Abstract We present new bulk-rock 40Ar/39Ar age, major and trace elements and Sr-Nd-Hf isotopic data on the early Cretaceous intra-plate alkali basalts from the Western North China Craton (WNCC) to study the origin of the metasomatized cratonic lithosphere mantle. The age of these basalts is ~116 Ma. These basalts have elevated incompatible element abundance with high [La/Sm]N (2.80–4.56) and enriched Sr-Nd-Hf isotopic compositions (87Sr/86Sri = 0.7062–0.7075, eNd(t) = −6.0 to −13.0 and eHf(t) = −8.3 to −17.4), being similar to the contemporary analogues from the Western North China Craton and Paleozoic kimberlites and mantle xenoliths. The WNCC basalts also show good correlations between ɛNd(t) and ɛHf(t), and high [La/Sm]N. All these geochemical observations are consistent with the interpretation that these basalts originated from partial melting of the lithospheric mantle that experienced melt metasomatism.
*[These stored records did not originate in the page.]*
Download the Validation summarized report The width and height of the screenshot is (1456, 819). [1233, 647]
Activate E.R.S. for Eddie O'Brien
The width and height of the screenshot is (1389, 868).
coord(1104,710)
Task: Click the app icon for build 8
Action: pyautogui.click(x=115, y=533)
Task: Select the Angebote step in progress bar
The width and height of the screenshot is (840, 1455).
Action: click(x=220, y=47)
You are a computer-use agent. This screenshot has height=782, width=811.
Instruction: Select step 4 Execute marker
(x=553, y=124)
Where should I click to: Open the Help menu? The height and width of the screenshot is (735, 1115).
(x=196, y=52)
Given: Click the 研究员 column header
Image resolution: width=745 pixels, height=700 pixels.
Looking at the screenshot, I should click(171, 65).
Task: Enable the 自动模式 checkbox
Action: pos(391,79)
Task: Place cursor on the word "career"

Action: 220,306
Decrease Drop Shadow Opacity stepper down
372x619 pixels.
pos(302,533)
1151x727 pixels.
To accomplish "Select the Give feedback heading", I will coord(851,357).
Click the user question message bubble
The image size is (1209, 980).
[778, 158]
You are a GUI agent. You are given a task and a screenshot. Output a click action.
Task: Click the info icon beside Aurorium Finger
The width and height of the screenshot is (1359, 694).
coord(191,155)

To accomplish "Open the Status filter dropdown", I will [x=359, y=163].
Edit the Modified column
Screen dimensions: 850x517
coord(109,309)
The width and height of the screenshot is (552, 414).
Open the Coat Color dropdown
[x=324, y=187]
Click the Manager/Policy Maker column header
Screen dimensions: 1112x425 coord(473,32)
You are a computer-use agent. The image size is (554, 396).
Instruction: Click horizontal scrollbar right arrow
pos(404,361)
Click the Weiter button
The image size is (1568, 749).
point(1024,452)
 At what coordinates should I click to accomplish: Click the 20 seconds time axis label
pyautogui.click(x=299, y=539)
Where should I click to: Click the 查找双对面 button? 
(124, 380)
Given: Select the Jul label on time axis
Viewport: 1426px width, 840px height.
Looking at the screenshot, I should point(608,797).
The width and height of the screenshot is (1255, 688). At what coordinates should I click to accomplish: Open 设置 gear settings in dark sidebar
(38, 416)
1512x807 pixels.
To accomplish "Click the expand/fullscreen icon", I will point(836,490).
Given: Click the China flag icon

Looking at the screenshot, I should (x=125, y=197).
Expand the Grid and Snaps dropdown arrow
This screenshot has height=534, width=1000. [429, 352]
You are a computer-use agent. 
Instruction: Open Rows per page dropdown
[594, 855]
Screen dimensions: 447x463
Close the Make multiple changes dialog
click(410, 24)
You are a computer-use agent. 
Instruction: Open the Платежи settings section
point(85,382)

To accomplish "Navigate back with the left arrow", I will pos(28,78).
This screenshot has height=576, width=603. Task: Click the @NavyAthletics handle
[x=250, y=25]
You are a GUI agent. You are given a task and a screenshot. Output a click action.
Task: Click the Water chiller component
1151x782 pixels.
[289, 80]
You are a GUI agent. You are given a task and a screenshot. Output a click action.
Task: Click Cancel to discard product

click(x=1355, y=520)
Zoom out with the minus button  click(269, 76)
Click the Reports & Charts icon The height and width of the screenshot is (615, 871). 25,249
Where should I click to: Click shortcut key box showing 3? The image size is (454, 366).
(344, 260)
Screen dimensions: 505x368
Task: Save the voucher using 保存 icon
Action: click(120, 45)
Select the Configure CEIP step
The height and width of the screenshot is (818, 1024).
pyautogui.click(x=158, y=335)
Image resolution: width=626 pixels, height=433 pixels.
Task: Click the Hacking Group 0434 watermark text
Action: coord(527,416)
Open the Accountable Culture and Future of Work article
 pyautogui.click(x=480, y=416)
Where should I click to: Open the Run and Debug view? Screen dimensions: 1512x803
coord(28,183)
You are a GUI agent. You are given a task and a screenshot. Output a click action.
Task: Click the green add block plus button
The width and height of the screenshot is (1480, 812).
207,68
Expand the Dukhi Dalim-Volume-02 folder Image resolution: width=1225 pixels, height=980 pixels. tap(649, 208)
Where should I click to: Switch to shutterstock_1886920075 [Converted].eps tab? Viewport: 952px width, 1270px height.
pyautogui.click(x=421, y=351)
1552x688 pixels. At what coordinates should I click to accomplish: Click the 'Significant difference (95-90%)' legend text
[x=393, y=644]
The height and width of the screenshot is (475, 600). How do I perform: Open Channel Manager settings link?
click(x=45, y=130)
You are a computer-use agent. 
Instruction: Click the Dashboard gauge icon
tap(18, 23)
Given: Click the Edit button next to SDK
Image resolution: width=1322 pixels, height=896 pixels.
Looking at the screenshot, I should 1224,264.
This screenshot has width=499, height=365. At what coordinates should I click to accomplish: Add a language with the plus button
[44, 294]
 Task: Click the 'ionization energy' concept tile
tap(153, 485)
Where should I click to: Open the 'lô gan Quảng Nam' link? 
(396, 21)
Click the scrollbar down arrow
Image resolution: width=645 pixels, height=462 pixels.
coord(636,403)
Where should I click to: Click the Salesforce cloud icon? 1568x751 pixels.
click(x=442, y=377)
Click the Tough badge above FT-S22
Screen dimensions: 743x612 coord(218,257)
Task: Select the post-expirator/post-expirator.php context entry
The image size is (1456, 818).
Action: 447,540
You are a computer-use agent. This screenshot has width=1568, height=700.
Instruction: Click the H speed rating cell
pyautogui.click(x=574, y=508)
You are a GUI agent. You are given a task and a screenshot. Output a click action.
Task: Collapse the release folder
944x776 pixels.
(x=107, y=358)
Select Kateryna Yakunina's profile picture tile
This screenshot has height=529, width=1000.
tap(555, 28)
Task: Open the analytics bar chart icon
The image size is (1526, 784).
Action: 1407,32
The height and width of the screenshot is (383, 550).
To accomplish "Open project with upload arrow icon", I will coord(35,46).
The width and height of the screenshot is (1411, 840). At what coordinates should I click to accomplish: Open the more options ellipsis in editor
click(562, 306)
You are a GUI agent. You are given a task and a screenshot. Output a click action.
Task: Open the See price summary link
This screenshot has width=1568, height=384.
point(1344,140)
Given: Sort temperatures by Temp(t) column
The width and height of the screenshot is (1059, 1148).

Two types metasomatism melts are required to explain the geochemical characteristics of these rocks. The obvious negative Nb Ta (compared with K)-Ti and positive Ba Pb anomalies observed in these basalts further constrain that one of the metasomatic melts was derived from the subducted terrigenous sediment. Furthermore, the overall higher P/Nd, Nb/La and Nb/Th and lower Lu/Hf of basalts in the WNCC suggest that there is also contribution of low-F melts from asthenosphere mantle. Collectively, we suggest that the formation of the metasomatized lithosphere mantle beneath the WNCC is the process of metasomatic reaction between mantle peridotite and the melts of different origin to generate metasomatic veins containing amphibole/phlogopite. Partial melting of the metasomatic lithospheric mantle at 106–120 Ma in the WNCC was considered to be induced by thermal perturbation that was ultimately related to the breakoff of the subducted oceanic slab following the closure of the Mongolia-Okhotsk ocean.